*WHAT NEEDS TO BE DONE*
Report back every line of the entries that contains "agent", exactly as written.

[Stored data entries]
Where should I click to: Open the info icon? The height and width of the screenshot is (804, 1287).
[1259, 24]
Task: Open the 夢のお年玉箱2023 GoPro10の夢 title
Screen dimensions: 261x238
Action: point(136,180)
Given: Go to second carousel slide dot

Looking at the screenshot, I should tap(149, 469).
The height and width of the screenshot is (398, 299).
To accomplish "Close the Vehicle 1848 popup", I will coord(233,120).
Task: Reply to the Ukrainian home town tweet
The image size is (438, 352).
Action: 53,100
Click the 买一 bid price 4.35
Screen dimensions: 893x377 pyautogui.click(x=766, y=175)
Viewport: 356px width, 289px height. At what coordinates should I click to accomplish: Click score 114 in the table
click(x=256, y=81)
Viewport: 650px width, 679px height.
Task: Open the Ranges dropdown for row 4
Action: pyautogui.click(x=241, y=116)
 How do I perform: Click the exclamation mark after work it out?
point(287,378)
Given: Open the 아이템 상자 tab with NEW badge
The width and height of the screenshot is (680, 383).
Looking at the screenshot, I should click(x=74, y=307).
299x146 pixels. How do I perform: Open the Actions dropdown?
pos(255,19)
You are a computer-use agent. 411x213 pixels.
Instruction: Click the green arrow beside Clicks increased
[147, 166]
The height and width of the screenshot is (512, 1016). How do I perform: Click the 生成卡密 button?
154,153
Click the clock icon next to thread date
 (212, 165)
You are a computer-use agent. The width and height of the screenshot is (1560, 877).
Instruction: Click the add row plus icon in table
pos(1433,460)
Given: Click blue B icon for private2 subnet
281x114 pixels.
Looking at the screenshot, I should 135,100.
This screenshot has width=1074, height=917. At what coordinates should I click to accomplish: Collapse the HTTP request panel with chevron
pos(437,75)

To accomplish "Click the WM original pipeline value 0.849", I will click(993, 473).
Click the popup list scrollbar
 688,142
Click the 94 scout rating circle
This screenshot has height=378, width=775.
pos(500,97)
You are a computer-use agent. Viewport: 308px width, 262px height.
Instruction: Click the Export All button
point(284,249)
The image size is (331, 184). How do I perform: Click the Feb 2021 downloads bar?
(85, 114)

*REPLY TO THE TASK*
You are a computer-use agent. 411x213 pixels.
You are a computer-use agent. The width and height of the screenshot is (1560, 877).
You are a computer-use agent. Viewport: 308px width, 262px height.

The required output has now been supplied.